"""

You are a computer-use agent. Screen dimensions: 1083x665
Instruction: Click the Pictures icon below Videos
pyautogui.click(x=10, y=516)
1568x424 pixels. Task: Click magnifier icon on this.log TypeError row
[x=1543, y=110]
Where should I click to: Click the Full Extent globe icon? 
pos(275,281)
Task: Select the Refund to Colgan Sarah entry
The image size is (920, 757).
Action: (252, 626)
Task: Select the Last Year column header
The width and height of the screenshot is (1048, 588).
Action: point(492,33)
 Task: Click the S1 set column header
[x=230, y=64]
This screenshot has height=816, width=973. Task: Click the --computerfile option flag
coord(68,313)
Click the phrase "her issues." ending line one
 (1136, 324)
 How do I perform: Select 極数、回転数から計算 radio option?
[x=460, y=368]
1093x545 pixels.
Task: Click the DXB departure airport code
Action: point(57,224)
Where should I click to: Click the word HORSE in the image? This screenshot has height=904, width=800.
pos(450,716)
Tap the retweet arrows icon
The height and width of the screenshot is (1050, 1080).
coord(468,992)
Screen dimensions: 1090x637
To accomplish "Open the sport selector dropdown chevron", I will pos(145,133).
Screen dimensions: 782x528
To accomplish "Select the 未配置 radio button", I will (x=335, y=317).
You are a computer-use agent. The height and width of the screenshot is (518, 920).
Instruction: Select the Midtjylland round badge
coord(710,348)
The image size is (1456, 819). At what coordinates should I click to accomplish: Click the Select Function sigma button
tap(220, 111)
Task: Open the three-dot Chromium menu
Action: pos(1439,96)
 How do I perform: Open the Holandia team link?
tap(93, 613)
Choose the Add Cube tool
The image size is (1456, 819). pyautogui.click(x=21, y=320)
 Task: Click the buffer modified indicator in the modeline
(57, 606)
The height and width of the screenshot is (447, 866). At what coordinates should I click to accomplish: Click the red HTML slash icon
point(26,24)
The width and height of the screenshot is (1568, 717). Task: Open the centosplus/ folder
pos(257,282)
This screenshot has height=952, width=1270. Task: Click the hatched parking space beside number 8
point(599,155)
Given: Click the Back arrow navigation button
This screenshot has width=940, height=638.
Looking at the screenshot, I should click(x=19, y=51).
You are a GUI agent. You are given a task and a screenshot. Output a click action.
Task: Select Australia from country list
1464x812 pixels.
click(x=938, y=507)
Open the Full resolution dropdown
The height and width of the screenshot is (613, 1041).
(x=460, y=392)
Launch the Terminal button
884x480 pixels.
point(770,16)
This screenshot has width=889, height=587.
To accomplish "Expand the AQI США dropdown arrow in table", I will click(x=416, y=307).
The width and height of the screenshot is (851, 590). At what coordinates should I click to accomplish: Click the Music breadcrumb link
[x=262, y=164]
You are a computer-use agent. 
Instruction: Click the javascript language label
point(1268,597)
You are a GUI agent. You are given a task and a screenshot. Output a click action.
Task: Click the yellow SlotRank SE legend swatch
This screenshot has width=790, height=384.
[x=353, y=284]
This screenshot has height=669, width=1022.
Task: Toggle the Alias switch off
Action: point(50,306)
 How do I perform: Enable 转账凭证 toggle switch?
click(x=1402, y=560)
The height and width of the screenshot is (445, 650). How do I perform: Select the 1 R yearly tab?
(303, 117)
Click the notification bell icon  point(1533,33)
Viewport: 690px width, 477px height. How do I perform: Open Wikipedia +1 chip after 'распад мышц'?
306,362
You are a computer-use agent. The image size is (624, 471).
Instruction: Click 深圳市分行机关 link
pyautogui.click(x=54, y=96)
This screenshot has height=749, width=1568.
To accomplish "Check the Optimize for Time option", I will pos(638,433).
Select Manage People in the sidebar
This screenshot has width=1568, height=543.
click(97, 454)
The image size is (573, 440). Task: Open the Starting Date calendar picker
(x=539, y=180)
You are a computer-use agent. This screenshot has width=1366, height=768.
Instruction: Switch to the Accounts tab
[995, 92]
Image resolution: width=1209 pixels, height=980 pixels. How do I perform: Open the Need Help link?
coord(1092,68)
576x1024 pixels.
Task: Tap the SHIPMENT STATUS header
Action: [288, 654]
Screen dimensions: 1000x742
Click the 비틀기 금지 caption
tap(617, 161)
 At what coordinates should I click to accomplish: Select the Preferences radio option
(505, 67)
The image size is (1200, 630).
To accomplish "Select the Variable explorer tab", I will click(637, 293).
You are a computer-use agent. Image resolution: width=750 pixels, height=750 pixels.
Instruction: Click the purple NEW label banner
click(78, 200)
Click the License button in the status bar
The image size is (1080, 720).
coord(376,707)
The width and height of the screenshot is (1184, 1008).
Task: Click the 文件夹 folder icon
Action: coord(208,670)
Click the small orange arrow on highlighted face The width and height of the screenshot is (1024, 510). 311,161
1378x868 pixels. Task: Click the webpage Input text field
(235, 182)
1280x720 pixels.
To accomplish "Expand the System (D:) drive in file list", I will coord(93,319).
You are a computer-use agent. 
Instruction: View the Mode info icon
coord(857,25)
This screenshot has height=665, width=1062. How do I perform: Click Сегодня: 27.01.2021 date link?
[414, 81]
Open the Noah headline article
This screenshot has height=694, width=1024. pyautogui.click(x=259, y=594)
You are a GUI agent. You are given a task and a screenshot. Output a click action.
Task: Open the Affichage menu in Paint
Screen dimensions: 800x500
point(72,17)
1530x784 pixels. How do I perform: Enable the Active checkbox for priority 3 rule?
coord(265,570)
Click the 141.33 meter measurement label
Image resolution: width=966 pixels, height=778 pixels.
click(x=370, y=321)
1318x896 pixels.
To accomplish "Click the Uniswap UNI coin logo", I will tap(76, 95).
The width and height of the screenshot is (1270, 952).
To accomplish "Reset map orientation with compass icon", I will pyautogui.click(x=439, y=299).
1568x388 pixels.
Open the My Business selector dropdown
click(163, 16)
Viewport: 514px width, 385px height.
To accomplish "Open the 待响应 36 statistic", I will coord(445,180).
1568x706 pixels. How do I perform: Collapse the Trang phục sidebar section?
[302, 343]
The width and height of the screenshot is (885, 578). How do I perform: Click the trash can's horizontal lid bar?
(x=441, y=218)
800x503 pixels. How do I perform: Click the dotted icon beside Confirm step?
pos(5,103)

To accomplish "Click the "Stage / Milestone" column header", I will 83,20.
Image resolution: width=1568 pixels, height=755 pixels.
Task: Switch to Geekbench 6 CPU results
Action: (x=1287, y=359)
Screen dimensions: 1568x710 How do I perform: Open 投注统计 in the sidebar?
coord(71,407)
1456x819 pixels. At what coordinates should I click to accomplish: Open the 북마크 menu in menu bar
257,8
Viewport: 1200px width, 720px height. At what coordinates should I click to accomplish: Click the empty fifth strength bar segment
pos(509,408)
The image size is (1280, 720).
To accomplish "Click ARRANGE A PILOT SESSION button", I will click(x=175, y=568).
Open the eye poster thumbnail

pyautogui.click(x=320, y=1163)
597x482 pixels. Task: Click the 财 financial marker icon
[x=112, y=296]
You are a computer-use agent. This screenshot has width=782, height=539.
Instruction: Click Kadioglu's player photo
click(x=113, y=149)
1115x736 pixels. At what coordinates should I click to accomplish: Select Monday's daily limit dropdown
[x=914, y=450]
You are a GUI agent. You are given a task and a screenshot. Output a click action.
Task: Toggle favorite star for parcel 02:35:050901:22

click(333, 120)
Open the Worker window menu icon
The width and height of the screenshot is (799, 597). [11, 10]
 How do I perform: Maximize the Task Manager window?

"""

* **Task to carry out**
Retype all of the records above line for line, keeping every character the same.

* **Result**
You are a computer-use agent. Screen dimensions: 1083x665
Instruction: Click the Pictures icon below Videos
pyautogui.click(x=10, y=516)
1568x424 pixels. Task: Click magnifier icon on this.log TypeError row
[x=1543, y=110]
Where should I click to: Click the Full Extent globe icon? 
pos(275,281)
Task: Select the Refund to Colgan Sarah entry
The image size is (920, 757).
Action: (252, 626)
Task: Select the Last Year column header
The width and height of the screenshot is (1048, 588).
Action: point(492,33)
 Task: Click the S1 set column header
[x=230, y=64]
This screenshot has height=816, width=973. Task: Click the --computerfile option flag
coord(68,313)
Click the phrase "her issues." ending line one
 (1136, 324)
 How do I perform: Select 極数、回転数から計算 radio option?
[x=460, y=368]
1093x545 pixels.
Task: Click the DXB departure airport code
Action: point(57,224)
Where should I click to: Click the word HORSE in the image? This screenshot has height=904, width=800.
pos(450,716)
Tap the retweet arrows icon
The height and width of the screenshot is (1050, 1080).
coord(468,992)
Screen dimensions: 1090x637
To accomplish "Open the sport selector dropdown chevron", I will pos(145,133).
Screen dimensions: 782x528
To accomplish "Select the 未配置 radio button", I will (x=335, y=317).
You are a computer-use agent. The height and width of the screenshot is (518, 920).
Instruction: Select the Midtjylland round badge
coord(710,348)
The image size is (1456, 819). At what coordinates should I click to accomplish: Click the Select Function sigma button
tap(220, 111)
Task: Open the three-dot Chromium menu
Action: pos(1439,96)
 How do I perform: Open the Holandia team link?
tap(93, 613)
Choose the Add Cube tool
The image size is (1456, 819). pyautogui.click(x=21, y=320)
 Task: Click the buffer modified indicator in the modeline
(57, 606)
The height and width of the screenshot is (447, 866). At what coordinates should I click to accomplish: Click the red HTML slash icon
point(26,24)
The width and height of the screenshot is (1568, 717). Task: Open the centosplus/ folder
pos(257,282)
This screenshot has height=952, width=1270. Task: Click the hatched parking space beside number 8
point(599,155)
Given: Click the Back arrow navigation button
This screenshot has width=940, height=638.
Looking at the screenshot, I should click(x=19, y=51).
You are a GUI agent. You are given a task and a screenshot. Output a click action.
Task: Select Australia from country list
1464x812 pixels.
click(x=938, y=507)
Open the Full resolution dropdown
The height and width of the screenshot is (613, 1041).
(x=460, y=392)
Launch the Terminal button
884x480 pixels.
point(770,16)
This screenshot has width=889, height=587.
To accomplish "Expand the AQI США dropdown arrow in table", I will click(x=416, y=307).
The width and height of the screenshot is (851, 590). At what coordinates should I click to accomplish: Click the Music breadcrumb link
[x=262, y=164]
You are a computer-use agent. 
Instruction: Click the javascript language label
point(1268,597)
You are a GUI agent. You are given a task and a screenshot. Output a click action.
Task: Click the yellow SlotRank SE legend swatch
This screenshot has width=790, height=384.
[x=353, y=284]
This screenshot has height=669, width=1022.
Task: Toggle the Alias switch off
Action: point(50,306)
 How do I perform: Enable 转账凭证 toggle switch?
click(x=1402, y=560)
The height and width of the screenshot is (445, 650). How do I perform: Select the 1 R yearly tab?
(303, 117)
Click the notification bell icon  point(1533,33)
Viewport: 690px width, 477px height. How do I perform: Open Wikipedia +1 chip after 'распад мышц'?
306,362
You are a computer-use agent. The image size is (624, 471).
Instruction: Click 深圳市分行机关 link
pyautogui.click(x=54, y=96)
This screenshot has height=749, width=1568.
To accomplish "Check the Optimize for Time option", I will pos(638,433).
Select Manage People in the sidebar
This screenshot has width=1568, height=543.
click(97, 454)
The image size is (573, 440). Task: Open the Starting Date calendar picker
(x=539, y=180)
You are a computer-use agent. This screenshot has width=1366, height=768.
Instruction: Switch to the Accounts tab
[995, 92]
Image resolution: width=1209 pixels, height=980 pixels. How do I perform: Open the Need Help link?
coord(1092,68)
576x1024 pixels.
Task: Tap the SHIPMENT STATUS header
Action: [288, 654]
Screen dimensions: 1000x742
Click the 비틀기 금지 caption
tap(617, 161)
 At what coordinates should I click to accomplish: Select the Preferences radio option
(505, 67)
The image size is (1200, 630).
To accomplish "Select the Variable explorer tab", I will click(637, 293).
You are a computer-use agent. Image resolution: width=750 pixels, height=750 pixels.
Instruction: Click the purple NEW label banner
click(78, 200)
Click the License button in the status bar
The image size is (1080, 720).
coord(376,707)
The width and height of the screenshot is (1184, 1008).
Task: Click the 文件夹 folder icon
Action: coord(208,670)
Click the small orange arrow on highlighted face The width and height of the screenshot is (1024, 510). 311,161
1378x868 pixels. Task: Click the webpage Input text field
(235, 182)
1280x720 pixels.
To accomplish "Expand the System (D:) drive in file list", I will coord(93,319).
You are a computer-use agent. 
Instruction: View the Mode info icon
coord(857,25)
This screenshot has height=665, width=1062. How do I perform: Click Сегодня: 27.01.2021 date link?
[414, 81]
Open the Noah headline article
This screenshot has height=694, width=1024. pyautogui.click(x=259, y=594)
You are a GUI agent. You are given a task and a screenshot. Output a click action.
Task: Open the Affichage menu in Paint
Screen dimensions: 800x500
point(72,17)
1530x784 pixels. How do I perform: Enable the Active checkbox for priority 3 rule?
coord(265,570)
Click the 141.33 meter measurement label
Image resolution: width=966 pixels, height=778 pixels.
click(x=370, y=321)
1318x896 pixels.
To accomplish "Click the Uniswap UNI coin logo", I will tap(76, 95).
The width and height of the screenshot is (1270, 952).
To accomplish "Reset map orientation with compass icon", I will pyautogui.click(x=439, y=299).
1568x388 pixels.
Open the My Business selector dropdown
click(163, 16)
Viewport: 514px width, 385px height.
To accomplish "Open the 待响应 36 statistic", I will coord(445,180).
1568x706 pixels. How do I perform: Collapse the Trang phục sidebar section?
[302, 343]
The width and height of the screenshot is (885, 578). How do I perform: Click the trash can's horizontal lid bar?
(x=441, y=218)
800x503 pixels. How do I perform: Click the dotted icon beside Confirm step?
pos(5,103)

To accomplish "Click the "Stage / Milestone" column header", I will 83,20.
Image resolution: width=1568 pixels, height=755 pixels.
Task: Switch to Geekbench 6 CPU results
Action: (x=1287, y=359)
Screen dimensions: 1568x710 How do I perform: Open 投注统计 in the sidebar?
coord(71,407)
1456x819 pixels. At what coordinates should I click to accomplish: Open the 북마크 menu in menu bar
257,8
Viewport: 1200px width, 720px height. At what coordinates should I click to accomplish: Click the empty fifth strength bar segment
pos(509,408)
The image size is (1280, 720).
To accomplish "Click ARRANGE A PILOT SESSION button", I will click(x=175, y=568).
Open the eye poster thumbnail

pyautogui.click(x=320, y=1163)
597x482 pixels. Task: Click the 财 financial marker icon
[x=112, y=296]
You are a computer-use agent. This screenshot has width=782, height=539.
Instruction: Click Kadioglu's player photo
click(x=113, y=149)
1115x736 pixels. At what coordinates should I click to accomplish: Select Monday's daily limit dropdown
[x=914, y=450]
You are a GUI agent. You are given a task and a screenshot. Output a click action.
Task: Toggle favorite star for parcel 02:35:050901:22

click(333, 120)
Open the Worker window menu icon
The width and height of the screenshot is (799, 597). [11, 10]
 How do I perform: Maximize the Task Manager window?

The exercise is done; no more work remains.